Özgür Gürbüz - Referans Gazetesi / 10 Mart 2006
İngilizler Fransızları çok sevmeselerde, her yıl onbinlercesi Manş Denizi'ni aşıp, eve Fransız şarabı, peyniri ve birasıyla dönmeye bayılıyor. Bazıları bu kısa tatili, uygulanan düşük vergilerden dolayı aynı ürünleri Fransa'da İngiltere'ye oranla daha ucuza alabildiği, bazıları da sadece tadı için yapıyor. Biraları en az Alman markaları kadar ünlü olan Danimarkalıları Almanya'ya götüren neden ise daha çok fiyat farkı. Her yıl tam 400 milyon teneke kutu dolusu bira Almanya'dan Danimarka'ya akıyor.
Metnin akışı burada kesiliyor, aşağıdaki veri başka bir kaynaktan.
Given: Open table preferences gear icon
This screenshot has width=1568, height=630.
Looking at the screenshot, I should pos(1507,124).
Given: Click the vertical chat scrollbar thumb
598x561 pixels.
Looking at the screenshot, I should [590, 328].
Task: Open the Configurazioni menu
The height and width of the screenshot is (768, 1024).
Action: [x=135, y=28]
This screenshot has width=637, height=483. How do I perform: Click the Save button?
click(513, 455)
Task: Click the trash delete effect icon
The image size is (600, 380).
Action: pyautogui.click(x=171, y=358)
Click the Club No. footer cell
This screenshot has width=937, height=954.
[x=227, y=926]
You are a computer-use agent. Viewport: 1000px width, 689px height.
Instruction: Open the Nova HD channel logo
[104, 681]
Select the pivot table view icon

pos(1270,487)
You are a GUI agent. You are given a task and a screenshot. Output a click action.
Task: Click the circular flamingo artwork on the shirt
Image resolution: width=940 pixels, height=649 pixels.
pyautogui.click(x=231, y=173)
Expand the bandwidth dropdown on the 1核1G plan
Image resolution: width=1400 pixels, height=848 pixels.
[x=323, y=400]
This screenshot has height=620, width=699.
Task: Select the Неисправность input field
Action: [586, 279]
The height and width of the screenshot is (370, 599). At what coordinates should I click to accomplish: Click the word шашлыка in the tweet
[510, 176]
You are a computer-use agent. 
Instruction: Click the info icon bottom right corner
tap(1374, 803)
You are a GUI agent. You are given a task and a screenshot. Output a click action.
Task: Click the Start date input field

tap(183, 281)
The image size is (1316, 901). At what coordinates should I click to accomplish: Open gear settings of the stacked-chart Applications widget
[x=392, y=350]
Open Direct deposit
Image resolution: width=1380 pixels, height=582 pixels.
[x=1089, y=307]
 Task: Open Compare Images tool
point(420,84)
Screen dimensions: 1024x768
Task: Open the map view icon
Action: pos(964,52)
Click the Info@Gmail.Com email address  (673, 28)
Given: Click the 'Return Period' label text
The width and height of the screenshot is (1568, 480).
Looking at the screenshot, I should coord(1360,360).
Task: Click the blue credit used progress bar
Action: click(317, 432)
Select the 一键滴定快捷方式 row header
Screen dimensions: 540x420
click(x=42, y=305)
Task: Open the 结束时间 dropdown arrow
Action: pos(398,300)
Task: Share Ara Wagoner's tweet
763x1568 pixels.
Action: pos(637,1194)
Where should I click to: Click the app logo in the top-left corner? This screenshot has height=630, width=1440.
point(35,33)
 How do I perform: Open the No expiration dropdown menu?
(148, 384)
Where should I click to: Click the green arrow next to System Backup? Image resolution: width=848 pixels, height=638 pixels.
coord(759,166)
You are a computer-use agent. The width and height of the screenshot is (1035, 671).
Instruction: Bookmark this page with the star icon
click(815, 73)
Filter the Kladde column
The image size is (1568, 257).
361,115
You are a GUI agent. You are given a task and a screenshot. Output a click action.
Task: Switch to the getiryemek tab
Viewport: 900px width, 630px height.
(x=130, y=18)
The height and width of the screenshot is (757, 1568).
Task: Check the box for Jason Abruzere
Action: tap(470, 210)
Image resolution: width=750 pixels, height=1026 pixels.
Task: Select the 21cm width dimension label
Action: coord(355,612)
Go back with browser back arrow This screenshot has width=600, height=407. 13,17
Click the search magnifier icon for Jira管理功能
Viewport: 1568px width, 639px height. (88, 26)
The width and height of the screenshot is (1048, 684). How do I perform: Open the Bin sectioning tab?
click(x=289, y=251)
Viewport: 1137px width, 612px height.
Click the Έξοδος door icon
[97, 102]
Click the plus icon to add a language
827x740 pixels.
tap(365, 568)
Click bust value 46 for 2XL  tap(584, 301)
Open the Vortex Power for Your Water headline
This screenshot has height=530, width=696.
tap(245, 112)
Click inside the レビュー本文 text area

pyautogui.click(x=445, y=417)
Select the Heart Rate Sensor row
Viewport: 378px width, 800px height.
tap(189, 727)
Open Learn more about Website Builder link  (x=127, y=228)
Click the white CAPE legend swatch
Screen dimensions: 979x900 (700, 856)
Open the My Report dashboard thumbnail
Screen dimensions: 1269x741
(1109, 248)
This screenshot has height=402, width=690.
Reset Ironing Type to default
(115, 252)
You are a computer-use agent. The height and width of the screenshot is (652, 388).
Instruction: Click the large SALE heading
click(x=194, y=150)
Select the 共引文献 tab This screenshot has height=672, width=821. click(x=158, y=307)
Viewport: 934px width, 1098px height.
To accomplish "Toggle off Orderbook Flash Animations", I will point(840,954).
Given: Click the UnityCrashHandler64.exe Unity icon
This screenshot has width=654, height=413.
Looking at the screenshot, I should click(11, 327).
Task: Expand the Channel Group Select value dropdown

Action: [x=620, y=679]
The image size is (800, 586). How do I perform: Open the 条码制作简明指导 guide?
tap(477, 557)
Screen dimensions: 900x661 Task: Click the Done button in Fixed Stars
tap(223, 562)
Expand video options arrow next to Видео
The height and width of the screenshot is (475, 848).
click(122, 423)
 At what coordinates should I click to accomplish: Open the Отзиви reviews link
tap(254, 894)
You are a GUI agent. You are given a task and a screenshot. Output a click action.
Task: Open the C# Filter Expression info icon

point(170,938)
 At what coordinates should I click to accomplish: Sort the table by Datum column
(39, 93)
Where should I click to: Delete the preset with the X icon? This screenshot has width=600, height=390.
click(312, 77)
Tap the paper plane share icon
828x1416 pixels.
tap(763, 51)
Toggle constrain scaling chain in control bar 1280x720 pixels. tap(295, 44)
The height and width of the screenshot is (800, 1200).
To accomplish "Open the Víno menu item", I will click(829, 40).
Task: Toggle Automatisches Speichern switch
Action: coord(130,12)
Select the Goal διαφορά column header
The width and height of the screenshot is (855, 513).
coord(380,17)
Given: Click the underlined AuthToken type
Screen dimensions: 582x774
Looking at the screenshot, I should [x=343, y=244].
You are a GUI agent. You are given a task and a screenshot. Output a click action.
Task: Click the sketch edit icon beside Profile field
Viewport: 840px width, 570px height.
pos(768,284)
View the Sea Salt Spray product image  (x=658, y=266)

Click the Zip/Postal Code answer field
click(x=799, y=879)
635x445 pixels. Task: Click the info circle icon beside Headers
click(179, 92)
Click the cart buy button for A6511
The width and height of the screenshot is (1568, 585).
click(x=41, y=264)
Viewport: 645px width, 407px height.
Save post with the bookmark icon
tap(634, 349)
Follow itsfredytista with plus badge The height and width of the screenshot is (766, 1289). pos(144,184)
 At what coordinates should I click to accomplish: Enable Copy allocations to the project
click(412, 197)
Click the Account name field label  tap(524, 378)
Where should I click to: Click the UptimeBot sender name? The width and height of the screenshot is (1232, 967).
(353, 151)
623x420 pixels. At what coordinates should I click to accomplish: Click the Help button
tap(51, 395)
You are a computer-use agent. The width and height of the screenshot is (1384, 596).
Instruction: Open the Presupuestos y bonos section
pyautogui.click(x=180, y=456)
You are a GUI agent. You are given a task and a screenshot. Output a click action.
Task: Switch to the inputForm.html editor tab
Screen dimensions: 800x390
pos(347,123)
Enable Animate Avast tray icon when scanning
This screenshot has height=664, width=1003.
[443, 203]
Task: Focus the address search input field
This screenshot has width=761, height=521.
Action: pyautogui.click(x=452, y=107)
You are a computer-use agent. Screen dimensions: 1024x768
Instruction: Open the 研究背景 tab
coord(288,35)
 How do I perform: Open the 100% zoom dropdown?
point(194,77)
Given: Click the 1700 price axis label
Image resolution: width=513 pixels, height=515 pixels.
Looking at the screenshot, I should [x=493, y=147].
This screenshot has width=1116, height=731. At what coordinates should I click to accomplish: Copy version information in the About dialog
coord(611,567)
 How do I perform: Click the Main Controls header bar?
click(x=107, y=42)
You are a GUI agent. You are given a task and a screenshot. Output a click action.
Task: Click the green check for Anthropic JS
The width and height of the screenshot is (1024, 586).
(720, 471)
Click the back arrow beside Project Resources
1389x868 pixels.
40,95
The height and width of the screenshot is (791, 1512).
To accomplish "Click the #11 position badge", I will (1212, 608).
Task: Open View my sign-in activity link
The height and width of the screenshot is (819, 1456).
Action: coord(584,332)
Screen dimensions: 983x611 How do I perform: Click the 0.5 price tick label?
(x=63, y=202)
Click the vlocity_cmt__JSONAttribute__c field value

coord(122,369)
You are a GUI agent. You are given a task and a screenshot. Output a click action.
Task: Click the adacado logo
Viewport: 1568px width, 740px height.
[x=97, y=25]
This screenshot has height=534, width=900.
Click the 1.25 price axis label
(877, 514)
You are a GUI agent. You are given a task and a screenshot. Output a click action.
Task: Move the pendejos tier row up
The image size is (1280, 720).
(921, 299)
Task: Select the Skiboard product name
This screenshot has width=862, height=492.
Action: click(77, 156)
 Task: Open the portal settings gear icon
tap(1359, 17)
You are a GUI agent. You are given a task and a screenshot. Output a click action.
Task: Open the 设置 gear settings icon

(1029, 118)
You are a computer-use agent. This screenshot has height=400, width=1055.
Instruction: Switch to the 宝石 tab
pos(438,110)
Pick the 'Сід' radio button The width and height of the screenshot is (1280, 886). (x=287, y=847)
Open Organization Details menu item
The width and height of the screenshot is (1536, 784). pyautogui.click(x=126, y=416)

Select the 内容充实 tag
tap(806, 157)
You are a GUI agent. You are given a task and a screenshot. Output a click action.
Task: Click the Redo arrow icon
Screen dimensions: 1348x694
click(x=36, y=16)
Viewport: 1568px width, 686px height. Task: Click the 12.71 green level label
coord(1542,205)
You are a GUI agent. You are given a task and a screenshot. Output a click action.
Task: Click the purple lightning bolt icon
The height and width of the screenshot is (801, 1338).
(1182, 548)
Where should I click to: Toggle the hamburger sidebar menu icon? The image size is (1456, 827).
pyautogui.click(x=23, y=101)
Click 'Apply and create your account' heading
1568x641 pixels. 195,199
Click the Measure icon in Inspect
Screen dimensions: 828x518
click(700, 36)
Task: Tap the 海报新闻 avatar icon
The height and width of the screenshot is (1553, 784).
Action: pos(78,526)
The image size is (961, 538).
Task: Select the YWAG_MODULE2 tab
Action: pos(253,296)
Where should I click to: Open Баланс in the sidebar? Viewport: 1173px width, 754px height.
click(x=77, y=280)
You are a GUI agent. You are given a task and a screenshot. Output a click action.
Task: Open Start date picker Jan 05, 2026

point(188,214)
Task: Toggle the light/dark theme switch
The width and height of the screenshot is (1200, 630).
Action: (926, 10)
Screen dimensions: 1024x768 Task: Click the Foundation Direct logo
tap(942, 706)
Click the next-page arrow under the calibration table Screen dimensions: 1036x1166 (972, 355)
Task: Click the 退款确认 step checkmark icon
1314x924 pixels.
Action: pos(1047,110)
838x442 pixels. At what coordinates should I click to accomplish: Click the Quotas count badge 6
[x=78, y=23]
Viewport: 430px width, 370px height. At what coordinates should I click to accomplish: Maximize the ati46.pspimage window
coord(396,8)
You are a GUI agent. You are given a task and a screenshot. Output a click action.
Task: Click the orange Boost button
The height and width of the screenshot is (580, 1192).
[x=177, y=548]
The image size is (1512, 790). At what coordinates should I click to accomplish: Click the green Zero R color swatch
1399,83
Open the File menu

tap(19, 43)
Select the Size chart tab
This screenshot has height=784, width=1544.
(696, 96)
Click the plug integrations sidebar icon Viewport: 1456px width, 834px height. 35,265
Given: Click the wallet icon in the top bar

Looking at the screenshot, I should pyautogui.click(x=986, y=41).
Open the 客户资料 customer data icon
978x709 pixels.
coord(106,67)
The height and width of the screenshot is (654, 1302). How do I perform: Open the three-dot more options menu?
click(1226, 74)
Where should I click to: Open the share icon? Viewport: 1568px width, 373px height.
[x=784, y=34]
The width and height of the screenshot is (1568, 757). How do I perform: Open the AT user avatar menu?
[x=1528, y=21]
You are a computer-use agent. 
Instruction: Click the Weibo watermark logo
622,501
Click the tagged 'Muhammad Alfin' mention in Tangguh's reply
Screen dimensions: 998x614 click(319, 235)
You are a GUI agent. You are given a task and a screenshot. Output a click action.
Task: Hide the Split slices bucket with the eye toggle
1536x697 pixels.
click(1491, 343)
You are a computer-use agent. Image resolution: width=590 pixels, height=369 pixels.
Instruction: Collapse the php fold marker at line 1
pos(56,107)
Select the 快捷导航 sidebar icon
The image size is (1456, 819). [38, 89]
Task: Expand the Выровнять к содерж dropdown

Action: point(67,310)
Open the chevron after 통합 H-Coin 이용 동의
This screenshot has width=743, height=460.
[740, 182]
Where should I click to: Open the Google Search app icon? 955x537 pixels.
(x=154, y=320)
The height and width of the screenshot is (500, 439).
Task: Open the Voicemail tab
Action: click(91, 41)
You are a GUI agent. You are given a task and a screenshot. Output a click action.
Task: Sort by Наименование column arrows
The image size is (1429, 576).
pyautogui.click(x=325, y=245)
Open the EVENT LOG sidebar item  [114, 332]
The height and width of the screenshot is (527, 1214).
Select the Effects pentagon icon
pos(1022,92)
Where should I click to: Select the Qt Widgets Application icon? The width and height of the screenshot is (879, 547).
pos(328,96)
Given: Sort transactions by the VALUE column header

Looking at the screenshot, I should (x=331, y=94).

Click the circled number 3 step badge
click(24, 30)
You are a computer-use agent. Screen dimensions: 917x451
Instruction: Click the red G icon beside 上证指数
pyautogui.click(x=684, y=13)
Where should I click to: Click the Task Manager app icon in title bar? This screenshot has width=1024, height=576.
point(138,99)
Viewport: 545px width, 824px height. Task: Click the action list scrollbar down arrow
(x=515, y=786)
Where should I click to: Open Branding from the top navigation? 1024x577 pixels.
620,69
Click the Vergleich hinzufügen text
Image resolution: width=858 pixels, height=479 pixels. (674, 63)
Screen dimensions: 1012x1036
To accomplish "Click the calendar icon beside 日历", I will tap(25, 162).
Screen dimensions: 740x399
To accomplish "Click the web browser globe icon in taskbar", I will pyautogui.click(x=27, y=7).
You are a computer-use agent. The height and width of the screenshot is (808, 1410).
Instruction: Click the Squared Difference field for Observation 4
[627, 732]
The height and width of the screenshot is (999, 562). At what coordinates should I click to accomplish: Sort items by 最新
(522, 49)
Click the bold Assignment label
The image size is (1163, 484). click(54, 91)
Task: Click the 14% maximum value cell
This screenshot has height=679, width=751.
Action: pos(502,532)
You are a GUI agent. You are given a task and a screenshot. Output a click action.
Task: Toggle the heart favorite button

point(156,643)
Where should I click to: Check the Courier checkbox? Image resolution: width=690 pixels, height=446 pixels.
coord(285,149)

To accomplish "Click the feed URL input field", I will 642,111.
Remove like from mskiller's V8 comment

Danimarka bu durumdan rahatsız ve yıllardır süren bu soruna çözüm bulması için Avrupa Komisyonu'ndan yardım istiyor. Danimarkalılar için sorun sadece ucuz biranın ülkeye girmesi ya da kendilerini ucuz biraya veren "çakırkeyf" Danimarkalıların işe geç gelmesi değil. Her yıl 400 milyon teneke kutunun daha, kendilerince toplanmak zorunda kalınması. Almanya'dan bira akını başlamadan önce Danimarkalılar teneke kutulara da depozito uygulaması başlatmış, doğaya bırakıldığında çözülmeleri 200 yıl alan bira kutularının dükkanlara geri dönmesini sağlamışlardı. Kutuları aldığınız yere götürmezseniz, depozito için ödediğiniz parayı da geri alamıyorsunuz. Almanya'da da benzer bir uygulama var ancak sınırdan çıkarken Danimarkalılar, kutuları Almanya dışına çıkaracaklarını beyan ederek depozito ödemekten muaf tutulabiliyor. Böyle olunca milyonlarca bira kutusu Danimarka'nın çöplüklerinde toplanmayı bekliyor. Danimarka Çevre ve Ticaret Bakanlıkları geçtiğimiz hafta yaptıkları ortak açıklamada, hem haksız rekabete hem de atık sorununa çözüm bulunması için Komisyon'dan çözüm üretmesini istediler. Almanya, Komisyon'dan önce yanıt vererek sorunu 1 Mayıs'a kadar çözme sözü verdi. Danimarka Ticaret Bakanı Bendt Bendtsen, sözün tutulması için baskı yapmaya devam ediyor ve Angela Merkel'le gerçekleşecek görüşmesinde konuyu gündeme getireceğini söylüyor.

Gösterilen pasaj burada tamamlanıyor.